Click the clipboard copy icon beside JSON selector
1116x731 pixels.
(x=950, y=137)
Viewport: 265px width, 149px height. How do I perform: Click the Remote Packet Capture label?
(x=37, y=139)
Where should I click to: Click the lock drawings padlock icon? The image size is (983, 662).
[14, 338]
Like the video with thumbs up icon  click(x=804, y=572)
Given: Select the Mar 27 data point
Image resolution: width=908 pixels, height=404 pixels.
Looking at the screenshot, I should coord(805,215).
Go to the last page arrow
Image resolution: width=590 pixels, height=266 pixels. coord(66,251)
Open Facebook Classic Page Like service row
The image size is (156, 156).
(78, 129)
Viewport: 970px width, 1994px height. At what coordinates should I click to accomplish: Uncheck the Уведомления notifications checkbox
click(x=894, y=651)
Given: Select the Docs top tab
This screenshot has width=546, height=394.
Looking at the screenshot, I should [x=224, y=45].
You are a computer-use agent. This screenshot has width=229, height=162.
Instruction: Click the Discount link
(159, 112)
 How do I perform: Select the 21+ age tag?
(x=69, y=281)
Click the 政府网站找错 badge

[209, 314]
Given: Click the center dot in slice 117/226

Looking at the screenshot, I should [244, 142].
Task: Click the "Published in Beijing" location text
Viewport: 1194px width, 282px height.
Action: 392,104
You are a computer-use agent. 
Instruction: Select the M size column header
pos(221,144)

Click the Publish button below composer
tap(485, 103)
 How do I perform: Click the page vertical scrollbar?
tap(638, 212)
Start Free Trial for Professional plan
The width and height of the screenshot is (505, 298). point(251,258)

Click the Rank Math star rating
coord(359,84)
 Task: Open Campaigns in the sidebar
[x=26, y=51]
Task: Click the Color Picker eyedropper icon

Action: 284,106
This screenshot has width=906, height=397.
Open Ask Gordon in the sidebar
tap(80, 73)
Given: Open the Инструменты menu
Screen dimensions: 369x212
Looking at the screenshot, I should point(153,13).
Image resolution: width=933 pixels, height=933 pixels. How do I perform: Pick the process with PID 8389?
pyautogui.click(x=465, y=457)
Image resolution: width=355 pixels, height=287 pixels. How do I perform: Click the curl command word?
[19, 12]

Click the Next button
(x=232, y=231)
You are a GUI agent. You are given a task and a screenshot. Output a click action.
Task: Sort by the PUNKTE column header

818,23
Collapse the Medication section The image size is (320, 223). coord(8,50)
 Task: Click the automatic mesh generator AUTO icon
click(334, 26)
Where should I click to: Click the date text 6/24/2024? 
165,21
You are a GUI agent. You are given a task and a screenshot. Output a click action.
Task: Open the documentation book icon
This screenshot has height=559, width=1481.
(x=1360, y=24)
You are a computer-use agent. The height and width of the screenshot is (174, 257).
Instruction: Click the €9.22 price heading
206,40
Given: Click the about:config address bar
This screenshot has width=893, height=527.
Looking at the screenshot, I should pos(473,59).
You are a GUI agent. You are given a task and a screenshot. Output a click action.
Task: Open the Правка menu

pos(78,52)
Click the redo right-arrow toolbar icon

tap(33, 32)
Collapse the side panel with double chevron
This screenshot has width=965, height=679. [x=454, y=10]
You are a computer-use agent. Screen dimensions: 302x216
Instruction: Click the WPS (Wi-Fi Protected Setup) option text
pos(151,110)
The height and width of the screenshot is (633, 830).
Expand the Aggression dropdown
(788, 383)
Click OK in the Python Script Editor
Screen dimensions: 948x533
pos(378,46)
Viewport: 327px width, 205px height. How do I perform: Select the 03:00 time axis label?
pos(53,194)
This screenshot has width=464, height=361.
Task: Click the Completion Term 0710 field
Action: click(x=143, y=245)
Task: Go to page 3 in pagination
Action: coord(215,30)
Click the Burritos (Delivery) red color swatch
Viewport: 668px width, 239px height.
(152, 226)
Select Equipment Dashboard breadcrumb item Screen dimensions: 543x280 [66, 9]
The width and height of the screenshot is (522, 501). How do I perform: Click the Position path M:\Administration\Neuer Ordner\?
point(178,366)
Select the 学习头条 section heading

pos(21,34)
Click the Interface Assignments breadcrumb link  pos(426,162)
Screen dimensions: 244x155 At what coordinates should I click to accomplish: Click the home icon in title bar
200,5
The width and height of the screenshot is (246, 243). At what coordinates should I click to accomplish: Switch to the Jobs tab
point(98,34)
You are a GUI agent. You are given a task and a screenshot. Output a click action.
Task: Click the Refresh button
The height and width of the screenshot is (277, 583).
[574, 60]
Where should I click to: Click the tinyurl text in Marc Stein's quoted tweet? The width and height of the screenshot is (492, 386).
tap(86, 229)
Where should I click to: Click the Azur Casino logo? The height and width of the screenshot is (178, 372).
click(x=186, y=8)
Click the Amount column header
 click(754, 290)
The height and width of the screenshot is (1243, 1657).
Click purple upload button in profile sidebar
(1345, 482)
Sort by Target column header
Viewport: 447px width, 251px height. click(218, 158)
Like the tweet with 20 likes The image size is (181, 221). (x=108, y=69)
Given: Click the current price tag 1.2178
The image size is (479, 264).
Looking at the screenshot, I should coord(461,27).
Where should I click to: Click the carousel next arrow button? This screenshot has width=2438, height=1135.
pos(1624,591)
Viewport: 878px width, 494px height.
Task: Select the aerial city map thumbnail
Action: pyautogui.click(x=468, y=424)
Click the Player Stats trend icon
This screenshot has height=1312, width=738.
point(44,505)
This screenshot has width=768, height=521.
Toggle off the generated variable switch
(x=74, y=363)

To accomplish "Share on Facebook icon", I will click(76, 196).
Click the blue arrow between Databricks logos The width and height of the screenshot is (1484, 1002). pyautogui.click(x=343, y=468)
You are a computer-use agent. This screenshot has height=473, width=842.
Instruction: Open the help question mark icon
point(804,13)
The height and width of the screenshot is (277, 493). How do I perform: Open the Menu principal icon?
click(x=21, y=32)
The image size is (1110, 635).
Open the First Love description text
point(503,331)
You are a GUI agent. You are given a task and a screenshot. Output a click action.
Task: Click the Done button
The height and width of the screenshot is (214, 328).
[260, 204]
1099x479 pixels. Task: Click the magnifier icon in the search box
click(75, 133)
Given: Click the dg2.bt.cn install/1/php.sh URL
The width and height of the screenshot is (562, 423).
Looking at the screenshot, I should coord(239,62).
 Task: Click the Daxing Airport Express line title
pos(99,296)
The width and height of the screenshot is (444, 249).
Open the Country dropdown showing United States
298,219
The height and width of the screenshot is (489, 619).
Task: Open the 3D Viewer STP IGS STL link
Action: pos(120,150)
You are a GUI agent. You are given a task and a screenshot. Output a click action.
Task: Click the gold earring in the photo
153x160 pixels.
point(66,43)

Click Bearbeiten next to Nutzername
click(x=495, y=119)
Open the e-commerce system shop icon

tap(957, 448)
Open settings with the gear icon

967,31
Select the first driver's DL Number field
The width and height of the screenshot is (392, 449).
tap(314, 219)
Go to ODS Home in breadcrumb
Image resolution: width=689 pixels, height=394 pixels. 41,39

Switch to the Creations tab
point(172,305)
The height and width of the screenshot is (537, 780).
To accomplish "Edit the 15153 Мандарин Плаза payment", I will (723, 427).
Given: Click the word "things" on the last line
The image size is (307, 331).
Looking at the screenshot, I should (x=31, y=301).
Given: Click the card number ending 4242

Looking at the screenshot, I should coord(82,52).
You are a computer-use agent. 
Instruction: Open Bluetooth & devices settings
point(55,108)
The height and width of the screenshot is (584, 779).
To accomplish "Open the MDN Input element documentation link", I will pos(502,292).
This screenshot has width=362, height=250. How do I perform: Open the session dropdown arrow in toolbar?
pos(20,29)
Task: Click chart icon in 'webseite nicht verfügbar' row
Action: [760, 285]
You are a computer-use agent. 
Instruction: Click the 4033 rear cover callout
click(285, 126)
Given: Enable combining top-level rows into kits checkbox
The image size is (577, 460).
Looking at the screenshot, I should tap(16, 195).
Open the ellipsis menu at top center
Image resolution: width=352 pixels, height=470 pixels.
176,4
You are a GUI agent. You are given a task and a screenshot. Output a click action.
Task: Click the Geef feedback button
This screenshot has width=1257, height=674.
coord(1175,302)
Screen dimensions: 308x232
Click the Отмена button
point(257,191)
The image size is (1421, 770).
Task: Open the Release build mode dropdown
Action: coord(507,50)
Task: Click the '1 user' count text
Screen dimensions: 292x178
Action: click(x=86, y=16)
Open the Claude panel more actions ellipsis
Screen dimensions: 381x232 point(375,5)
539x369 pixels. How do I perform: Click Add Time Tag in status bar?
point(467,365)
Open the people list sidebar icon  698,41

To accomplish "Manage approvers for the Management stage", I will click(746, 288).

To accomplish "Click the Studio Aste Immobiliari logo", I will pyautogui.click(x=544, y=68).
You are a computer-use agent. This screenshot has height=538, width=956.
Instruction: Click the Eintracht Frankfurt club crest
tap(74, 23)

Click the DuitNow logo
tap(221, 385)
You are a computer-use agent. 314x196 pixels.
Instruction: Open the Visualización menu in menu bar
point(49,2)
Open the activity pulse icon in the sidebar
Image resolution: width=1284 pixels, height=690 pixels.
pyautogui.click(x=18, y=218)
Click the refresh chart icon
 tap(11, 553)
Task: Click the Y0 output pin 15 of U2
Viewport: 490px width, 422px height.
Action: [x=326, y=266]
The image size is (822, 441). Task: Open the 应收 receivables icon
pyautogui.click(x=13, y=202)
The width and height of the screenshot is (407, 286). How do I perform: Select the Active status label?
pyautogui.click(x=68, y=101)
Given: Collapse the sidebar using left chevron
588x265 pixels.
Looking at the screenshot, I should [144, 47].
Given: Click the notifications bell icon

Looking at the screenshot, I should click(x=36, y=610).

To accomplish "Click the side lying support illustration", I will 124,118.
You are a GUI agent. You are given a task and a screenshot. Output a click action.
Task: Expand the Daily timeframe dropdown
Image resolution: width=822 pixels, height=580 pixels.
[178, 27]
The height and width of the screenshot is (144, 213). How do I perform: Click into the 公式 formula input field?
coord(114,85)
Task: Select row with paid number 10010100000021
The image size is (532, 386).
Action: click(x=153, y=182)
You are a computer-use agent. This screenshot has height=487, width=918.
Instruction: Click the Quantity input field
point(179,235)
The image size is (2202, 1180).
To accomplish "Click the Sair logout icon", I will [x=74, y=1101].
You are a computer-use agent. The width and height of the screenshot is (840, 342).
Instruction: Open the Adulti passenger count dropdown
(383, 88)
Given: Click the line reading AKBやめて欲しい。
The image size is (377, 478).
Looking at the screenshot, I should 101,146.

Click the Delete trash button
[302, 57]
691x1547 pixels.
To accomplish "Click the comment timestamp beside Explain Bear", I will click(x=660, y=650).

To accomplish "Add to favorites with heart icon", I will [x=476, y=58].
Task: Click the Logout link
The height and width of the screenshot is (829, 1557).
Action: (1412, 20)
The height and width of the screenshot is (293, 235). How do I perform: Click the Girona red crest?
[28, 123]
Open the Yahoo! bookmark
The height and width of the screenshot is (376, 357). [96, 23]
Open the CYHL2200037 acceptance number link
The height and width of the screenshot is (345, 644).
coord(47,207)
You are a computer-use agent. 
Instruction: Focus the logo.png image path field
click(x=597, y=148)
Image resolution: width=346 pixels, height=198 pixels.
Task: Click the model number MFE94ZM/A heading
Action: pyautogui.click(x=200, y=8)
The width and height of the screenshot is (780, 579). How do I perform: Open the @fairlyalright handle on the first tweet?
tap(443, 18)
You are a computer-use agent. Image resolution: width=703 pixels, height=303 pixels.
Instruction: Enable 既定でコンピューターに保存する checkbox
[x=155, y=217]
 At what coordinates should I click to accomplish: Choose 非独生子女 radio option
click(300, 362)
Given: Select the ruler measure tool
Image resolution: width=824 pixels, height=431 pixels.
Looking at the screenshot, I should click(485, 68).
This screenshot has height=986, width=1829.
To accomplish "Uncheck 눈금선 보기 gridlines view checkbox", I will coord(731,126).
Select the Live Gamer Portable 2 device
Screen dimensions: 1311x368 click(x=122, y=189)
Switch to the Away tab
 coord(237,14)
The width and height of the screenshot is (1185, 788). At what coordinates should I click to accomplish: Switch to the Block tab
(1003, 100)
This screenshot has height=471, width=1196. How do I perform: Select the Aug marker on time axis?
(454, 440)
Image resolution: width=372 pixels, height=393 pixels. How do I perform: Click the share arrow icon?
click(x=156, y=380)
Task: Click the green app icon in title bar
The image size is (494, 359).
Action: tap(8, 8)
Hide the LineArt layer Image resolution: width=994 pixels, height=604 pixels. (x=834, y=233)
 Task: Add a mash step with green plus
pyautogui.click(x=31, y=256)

# # # # # # #

> _TASK TO CARRY OUT_: Render the rows above as a JSON list of strings, one string per line, beginning with the first line and ending after the line that contains "Looking at the screenshot, I should [x=224, y=45].". Skip any blank lines.

> _THE SOLUTION_:
[
  "Click the clipboard copy icon beside JSON selector",
  "1116x731 pixels.",
  "(x=950, y=137)",
  "Viewport: 265px width, 149px height. How do I perform: Click the Remote Packet Capture label?",
  "(x=37, y=139)",
  "Where should I click to: Click the lock drawings padlock icon? The image size is (983, 662).",
  "[14, 338]",
  "Like the video with thumbs up icon  click(x=804, y=572)",
  "Given: Select the Mar 27 data point",
  "Image resolution: width=908 pixels, height=404 pixels.",
  "Looking at the screenshot, I should coord(805,215).",
  "Go to the last page arrow",
  "Image resolution: width=590 pixels, height=266 pixels. coord(66,251)",
  "Open Facebook Classic Page Like service row",
  "The image size is (156, 156).",
  "(78, 129)",
  "Viewport: 970px width, 1994px height. At what coordinates should I click to accomplish: Uncheck the Уведомления notifications checkbox",
  "click(x=894, y=651)",
  "Given: Select the Docs top tab",
  "This screenshot has width=546, height=394.",
  "Looking at the screenshot, I should [x=224, y=45]."
]